Start of AVAILABLE RECORDS

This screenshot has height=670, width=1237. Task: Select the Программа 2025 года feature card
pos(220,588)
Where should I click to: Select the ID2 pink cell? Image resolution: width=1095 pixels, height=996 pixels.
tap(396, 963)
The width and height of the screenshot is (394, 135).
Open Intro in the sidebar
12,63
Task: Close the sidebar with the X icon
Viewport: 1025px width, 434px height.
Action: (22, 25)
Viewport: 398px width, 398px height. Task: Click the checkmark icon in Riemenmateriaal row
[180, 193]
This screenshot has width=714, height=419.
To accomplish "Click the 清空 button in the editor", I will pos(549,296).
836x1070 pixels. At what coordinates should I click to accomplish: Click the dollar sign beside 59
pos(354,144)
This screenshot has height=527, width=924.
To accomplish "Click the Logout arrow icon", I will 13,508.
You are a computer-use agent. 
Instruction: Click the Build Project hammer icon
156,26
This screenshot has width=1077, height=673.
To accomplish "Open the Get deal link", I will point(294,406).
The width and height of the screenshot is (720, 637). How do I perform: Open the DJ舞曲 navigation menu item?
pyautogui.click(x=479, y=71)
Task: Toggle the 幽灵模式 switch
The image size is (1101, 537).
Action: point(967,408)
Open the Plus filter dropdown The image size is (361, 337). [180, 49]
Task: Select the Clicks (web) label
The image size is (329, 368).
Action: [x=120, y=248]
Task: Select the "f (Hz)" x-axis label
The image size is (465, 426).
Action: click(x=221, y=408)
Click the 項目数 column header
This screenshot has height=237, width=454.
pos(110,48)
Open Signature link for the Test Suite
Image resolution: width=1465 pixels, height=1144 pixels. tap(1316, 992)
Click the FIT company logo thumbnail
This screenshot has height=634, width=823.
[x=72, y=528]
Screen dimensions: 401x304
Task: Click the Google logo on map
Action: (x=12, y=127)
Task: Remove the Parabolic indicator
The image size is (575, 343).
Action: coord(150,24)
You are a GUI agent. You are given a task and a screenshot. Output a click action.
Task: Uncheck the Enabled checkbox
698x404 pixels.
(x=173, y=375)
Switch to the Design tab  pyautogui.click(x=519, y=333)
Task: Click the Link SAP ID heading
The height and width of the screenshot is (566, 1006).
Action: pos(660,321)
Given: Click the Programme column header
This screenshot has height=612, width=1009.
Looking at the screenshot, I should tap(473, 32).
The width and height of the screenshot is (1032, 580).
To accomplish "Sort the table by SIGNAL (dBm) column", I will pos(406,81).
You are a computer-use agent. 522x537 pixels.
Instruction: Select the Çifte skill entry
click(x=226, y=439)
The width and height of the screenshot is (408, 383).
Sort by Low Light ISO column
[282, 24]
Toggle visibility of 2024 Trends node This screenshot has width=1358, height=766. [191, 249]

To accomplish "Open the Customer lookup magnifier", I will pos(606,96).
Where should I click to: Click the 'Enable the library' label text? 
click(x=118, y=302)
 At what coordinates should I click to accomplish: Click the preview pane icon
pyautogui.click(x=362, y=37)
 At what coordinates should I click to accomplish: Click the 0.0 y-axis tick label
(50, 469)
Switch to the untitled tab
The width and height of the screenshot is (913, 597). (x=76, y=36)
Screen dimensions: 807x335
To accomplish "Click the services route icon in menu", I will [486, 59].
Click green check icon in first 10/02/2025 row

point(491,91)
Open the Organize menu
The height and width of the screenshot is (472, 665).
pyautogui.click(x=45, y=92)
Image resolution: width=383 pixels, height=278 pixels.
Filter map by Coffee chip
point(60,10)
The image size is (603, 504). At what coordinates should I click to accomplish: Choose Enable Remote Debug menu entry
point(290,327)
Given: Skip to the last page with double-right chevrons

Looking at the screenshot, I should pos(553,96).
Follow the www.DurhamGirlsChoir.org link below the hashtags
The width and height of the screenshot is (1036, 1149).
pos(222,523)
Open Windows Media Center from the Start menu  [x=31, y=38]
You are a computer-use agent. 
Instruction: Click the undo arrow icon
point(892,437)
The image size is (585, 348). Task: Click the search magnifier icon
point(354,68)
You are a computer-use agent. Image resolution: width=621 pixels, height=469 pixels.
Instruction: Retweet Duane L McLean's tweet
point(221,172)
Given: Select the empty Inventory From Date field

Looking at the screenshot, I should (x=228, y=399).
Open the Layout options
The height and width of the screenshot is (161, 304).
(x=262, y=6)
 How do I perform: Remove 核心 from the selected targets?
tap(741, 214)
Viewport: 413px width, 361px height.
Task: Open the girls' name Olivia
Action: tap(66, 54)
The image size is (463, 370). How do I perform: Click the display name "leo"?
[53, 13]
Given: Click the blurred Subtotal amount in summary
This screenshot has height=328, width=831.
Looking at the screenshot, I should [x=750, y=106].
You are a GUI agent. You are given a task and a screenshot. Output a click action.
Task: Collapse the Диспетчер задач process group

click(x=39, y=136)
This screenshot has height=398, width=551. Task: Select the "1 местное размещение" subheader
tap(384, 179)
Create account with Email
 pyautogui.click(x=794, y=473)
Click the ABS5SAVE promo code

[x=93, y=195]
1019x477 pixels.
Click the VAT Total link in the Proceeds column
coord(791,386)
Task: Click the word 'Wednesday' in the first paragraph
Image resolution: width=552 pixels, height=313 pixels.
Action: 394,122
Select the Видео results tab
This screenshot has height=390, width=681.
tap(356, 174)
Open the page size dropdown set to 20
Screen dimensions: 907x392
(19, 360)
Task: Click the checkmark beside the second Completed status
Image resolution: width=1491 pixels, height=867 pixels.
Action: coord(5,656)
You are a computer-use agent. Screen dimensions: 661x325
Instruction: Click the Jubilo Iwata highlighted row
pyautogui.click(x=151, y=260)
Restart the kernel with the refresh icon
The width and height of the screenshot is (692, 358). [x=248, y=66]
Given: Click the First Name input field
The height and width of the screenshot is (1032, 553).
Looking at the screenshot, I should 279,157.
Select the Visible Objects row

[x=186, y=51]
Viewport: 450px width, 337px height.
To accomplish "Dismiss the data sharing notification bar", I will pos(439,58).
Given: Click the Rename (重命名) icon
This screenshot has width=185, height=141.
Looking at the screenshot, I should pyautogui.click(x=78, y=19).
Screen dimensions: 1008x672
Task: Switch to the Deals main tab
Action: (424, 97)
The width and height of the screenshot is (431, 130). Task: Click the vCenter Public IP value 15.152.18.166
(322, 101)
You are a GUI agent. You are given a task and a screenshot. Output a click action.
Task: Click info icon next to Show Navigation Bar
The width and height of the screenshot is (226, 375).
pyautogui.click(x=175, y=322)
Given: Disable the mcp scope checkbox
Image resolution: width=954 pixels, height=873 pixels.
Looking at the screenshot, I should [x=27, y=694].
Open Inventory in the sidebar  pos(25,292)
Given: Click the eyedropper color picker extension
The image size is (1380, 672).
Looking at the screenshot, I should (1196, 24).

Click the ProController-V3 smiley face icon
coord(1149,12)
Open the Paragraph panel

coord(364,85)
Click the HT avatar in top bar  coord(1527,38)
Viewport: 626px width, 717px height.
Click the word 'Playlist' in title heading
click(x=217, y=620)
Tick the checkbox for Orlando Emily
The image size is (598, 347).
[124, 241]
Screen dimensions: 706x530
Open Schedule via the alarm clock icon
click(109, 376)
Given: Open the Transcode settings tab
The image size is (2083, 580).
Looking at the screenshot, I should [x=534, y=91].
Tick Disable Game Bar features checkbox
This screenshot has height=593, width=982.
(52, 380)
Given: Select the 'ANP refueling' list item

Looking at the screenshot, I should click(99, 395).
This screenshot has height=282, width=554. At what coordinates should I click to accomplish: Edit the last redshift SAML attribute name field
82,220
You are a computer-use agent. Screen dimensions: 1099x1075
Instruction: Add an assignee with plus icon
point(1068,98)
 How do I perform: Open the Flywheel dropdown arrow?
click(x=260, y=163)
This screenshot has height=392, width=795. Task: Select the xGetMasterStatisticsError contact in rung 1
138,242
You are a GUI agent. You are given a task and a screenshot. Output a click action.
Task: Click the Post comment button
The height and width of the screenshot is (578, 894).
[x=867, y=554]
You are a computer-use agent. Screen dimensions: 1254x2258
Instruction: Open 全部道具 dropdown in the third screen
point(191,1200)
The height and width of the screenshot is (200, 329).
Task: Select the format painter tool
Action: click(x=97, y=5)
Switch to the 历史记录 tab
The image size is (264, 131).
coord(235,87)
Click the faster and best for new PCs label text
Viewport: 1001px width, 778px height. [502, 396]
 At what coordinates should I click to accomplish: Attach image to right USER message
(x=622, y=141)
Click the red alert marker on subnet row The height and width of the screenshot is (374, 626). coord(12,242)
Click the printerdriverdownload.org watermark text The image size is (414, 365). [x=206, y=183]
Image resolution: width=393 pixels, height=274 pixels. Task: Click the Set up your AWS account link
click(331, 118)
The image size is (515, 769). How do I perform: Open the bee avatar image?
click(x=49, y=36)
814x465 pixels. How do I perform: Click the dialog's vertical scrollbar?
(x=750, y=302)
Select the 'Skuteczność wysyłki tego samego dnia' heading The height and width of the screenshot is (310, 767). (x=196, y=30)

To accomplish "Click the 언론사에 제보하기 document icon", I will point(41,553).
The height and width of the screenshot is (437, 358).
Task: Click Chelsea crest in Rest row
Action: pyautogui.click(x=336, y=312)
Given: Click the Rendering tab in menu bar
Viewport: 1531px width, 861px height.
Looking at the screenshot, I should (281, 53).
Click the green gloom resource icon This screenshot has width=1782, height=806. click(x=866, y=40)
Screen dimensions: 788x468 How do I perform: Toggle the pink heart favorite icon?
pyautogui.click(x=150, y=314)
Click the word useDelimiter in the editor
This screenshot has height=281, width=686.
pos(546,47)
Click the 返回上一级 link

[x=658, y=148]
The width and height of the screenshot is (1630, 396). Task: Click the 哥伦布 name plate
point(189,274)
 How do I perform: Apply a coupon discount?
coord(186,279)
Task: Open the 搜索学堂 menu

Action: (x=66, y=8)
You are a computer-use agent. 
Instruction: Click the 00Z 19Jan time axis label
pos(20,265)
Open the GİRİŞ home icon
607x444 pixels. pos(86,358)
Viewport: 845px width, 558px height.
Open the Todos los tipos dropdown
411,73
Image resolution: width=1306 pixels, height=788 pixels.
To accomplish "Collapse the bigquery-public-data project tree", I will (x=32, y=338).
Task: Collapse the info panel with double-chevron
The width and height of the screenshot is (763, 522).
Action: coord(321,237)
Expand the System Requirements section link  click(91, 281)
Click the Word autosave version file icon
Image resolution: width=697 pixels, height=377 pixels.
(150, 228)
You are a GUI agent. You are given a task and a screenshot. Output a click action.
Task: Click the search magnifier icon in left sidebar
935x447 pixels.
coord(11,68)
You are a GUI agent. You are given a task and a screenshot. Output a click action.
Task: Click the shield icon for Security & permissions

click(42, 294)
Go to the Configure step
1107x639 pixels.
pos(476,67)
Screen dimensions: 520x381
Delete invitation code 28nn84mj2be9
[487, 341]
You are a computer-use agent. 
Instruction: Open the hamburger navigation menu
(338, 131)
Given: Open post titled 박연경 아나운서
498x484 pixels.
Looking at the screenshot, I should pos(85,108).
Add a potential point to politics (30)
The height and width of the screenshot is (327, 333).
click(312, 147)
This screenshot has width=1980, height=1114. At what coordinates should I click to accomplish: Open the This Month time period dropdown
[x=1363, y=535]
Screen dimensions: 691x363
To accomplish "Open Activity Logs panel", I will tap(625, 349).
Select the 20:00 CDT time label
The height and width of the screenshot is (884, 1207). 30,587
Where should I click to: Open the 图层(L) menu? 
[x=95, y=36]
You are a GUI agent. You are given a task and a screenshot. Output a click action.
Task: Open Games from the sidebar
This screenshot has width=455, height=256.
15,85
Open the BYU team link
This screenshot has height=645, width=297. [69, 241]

End of AVAILABLE RECORDS

EXERCISE INSTRUCTIONS: Run a filter over the data above and keep each line that contains the word "button".

FINISHED EXERCISE:
To accomplish "Click the 清空 button in the editor", I will pos(549,296).
Task: Click the Post comment button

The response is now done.